Extrait du texte >>
Intervention de Jean-Charles Brisard

Réunion du 5 avril 2016 à 16h15
Mission d'information sur les moyens de daech

Jean-Charles Brisard, président du Centre d'analyse du terrorisme :

Rapidement, je vous propose de décrire le modèle économique de Daech, ses principales ressources et les moyens de lutter contre cette forme de financement.

Le travail que vous avez cité dans votre présentation est un rapport et la mission d'information aura bien sûr la primauté de sa mise à jour.

La puissance financière est l'un des principaux traits caractéristiques de l'État islamique. Son modèle économique, inédit pour une organisation terroriste, présente trois spécificités.

Premièrement, il s'appuie sur le contrôle territorial. Dans un document stratégique interne à l'organisation, l'un des fondateurs de l'État Islamique écrivait : « l'État ne peut se maintenir sans l'existence de la terre (…) et les richesses de la terre sont la composante et la source de financement principale pour toutes les opérations intérieures et extérieures ».

C'est donc l'assise territoriale qui procure à l'EI l'essentiel de ses ressources, et qui lui confère l'autosuffisance depuis 2005. C'est à cette date que les services américains estiment que l'insurrection armée irakienne est devenue autonome sur le plan financier, notamment dans la province d'Al-Anbar.

Il s'agit un changement radical de modèle économique par rapport à des organisations telles qu'Al-Qaïda, qui dépendaient de financements extérieurs. Le territoire de l'EI représente aujourd'hui environ 70 000 kilomètres carrés en Syrie et en Irak, pour environ 8 millions d'habitants. Ce territoire s'est réduit d'à peu près 25 % depuis janvier 2015, à la suite de l'action de la coalition internationale, réduisant mécaniquement son accès aux ressources. Pour autant, les frappes de la coalition et l'action de la communauté internationale n'ont pas permis de réduire de manière significative les revenus de l'EI, ni sa capacité à effectuer des transactions.

Cela s'explique par la deuxième spécificité de l'État islamique : sa capacité d'accès à des sources de financement diversifiées et multiples. Il s'appuie non seulement sur l'exploitation de ressources naturelles (pétrole, gaz naturel, phosphates, agriculture, eau) mais également sur des revenus d'origine criminelle (extorsion – impôts et taxes de toute nature, redevances, confiscations, rançons et commerce illicite – et trafic d'antiquités).

Nous estimons qu'en 2015, les ressources naturelles ont généré 60 % des revenus de l'EI, et les sources criminelles 38 %. En 2014, les ressources naturelles représentaient l'essentiel des sources de financement de l'EI : plus de 80 % de ses revenus.

Enfin, la troisième spécificité du modèle économique de l'EI réside dans sa flexibilité et sa capacité d'adaptation. Ainsi, au cours de l'année 2015, afin de compenser la baisse des revenus pétroliers, l'EI a adapté ses capacités de production et de distribution, réduit ses dépenses et accru une autre source de revenus en généralisant l'extorsion ; utilisant ainsi la population sous son contrôle comme variable d'ajustement.

Données fournies >>
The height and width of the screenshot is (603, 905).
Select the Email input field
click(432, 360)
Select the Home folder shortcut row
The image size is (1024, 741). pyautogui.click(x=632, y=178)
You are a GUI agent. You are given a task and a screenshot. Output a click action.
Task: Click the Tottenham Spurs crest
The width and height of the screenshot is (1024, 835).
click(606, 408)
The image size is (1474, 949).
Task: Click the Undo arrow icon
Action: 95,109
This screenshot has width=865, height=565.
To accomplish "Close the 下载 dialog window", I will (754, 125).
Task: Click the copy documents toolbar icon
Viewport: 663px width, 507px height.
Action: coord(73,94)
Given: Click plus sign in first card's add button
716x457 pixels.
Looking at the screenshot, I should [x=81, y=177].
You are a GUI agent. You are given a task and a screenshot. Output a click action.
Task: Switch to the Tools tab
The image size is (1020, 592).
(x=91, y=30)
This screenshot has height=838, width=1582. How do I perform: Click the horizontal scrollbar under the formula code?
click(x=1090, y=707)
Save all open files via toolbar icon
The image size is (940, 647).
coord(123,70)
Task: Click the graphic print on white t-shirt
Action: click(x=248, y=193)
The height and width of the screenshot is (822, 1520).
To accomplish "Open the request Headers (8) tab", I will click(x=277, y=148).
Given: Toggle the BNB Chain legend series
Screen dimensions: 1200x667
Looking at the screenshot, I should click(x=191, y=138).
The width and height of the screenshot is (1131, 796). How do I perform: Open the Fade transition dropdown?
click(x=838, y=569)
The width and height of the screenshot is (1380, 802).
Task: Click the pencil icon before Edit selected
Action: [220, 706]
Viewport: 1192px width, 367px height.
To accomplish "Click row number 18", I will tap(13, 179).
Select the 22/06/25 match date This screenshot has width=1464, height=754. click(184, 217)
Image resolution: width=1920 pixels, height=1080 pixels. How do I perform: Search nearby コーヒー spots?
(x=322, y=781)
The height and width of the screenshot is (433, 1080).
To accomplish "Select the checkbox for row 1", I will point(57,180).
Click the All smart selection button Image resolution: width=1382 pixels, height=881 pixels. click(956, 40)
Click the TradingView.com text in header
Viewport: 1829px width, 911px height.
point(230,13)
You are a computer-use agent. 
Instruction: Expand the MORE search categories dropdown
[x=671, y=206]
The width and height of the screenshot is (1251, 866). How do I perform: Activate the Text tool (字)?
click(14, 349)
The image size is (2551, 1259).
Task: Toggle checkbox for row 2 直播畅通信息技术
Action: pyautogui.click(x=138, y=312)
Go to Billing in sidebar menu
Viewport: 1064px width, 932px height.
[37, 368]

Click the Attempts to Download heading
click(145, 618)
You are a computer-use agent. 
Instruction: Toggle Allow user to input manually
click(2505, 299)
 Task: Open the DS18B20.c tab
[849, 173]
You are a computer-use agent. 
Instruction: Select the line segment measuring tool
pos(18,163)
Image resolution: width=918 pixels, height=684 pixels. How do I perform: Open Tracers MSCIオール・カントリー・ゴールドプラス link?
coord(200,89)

Consigne >>
Relevez toutes les ressources naturelles exploitées par l'État islamique d'après l'intervention sur le financement de Daech reproduite plus haut.

Réponse >>
Pétrole, gaz naturel, phosphates, agriculture, eau.